The uniaxial compressive strength (UCS) of weathered sandstone was estimated in this study using machine learning (ML) and regression analysis, integrating pulse velocity (UPV), bulk density, and weathering grades of sandstone samples. The weathered sandstone specimens are classified from slightly (II) to highly (IVb) weathered and tested under unconfined compressive test and portable ultrasonic non-destructive indicating tester (PUNDIT) to determine the UCS and UPV values. A total of 79 samples spanning Grades II–IVb were tested in accordance with the international society for rock mechanics (ISRM). The experimental results indicate that UCS, UPV, and bulk density values of sandstone decreased by 69.7%, 57.8%, and 15.8% for IVb grade compared to II grade. The complex, nonlinear, and interpretable relations were captured using the random forest method (with out-of-bag validation) and grade-wise ordinary least-squares regressions.
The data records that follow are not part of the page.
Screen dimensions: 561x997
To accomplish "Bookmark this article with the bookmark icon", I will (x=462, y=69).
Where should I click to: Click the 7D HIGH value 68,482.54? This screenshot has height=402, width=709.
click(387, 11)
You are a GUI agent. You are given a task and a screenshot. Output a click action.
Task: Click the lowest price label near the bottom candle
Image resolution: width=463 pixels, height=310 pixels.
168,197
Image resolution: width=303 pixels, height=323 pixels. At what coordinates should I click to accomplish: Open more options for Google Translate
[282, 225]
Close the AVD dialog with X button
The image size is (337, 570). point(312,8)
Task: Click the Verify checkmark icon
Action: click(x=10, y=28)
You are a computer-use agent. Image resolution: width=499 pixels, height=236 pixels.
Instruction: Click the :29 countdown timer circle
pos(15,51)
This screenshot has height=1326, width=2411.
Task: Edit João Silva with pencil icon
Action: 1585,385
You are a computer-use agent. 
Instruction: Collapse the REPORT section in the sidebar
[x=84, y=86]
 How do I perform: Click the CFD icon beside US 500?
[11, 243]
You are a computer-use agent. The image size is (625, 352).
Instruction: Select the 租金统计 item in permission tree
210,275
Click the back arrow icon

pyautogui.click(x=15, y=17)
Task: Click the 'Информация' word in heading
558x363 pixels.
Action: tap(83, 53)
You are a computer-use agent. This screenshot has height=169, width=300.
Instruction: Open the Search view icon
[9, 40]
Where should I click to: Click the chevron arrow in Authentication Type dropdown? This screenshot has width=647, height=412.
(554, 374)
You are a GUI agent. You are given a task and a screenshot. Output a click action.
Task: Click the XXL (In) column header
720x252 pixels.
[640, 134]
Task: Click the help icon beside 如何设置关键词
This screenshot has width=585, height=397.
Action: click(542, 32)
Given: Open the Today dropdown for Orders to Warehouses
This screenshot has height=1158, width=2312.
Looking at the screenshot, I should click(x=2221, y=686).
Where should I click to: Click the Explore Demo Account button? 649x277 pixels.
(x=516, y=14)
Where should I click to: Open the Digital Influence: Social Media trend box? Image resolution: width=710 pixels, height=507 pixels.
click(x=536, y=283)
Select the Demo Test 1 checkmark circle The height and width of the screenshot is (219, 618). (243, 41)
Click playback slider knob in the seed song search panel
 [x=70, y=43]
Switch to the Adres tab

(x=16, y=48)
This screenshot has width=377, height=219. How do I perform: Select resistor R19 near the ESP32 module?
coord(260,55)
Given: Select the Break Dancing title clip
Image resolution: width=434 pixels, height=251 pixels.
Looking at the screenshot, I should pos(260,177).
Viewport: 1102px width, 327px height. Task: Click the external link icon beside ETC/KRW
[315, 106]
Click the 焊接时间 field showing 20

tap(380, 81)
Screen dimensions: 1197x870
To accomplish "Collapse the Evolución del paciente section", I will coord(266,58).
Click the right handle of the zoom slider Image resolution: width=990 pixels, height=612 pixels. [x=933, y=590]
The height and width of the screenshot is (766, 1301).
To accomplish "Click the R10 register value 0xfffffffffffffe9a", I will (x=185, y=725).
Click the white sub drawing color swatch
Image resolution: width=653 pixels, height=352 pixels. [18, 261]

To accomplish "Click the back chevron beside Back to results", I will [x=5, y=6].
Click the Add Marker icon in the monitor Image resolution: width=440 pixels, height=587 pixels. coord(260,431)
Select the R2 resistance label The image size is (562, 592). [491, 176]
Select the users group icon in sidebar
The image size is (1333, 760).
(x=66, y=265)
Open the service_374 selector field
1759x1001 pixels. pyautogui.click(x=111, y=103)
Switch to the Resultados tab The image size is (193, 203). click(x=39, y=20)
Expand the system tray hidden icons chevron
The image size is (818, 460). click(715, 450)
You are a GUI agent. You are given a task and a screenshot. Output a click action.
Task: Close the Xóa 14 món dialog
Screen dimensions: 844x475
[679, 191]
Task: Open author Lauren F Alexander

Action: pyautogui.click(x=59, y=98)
The results imply that UPV is a dominant predictor of UCS, with density providing complementary information; weathering grade retained moderate importance, reflecting macro-scale degradation not captured by intrinsic properties alone. The models achieved high predictive fidelity for slightly to moderately weathered samples, with reduced accuracy in highly weathered rock where micro-crack connectivity and textural anisotropy prevail. The hybrid approach yielded high predictive accuracy for slightly to moderately weathered samples (pearson correlation coefficient (r) ≥ 0.89), with reduced performance for highly weathered sandstone due to increased heterogeneity. The proposed workflow enables rapid, reliable, and field-deployable strength estimation, supports grade-aware design values, and reduces reliance on destructive testing, thereby advancing data-driven geotechnical classification and preliminary design in tropical weathered formations.


Keywords: Bulk density, Kenny hill formation, Predictive modelling, Random forest, Uniaxial compressive strength, Ultrasonic pulse velocity, Weathered sandstone.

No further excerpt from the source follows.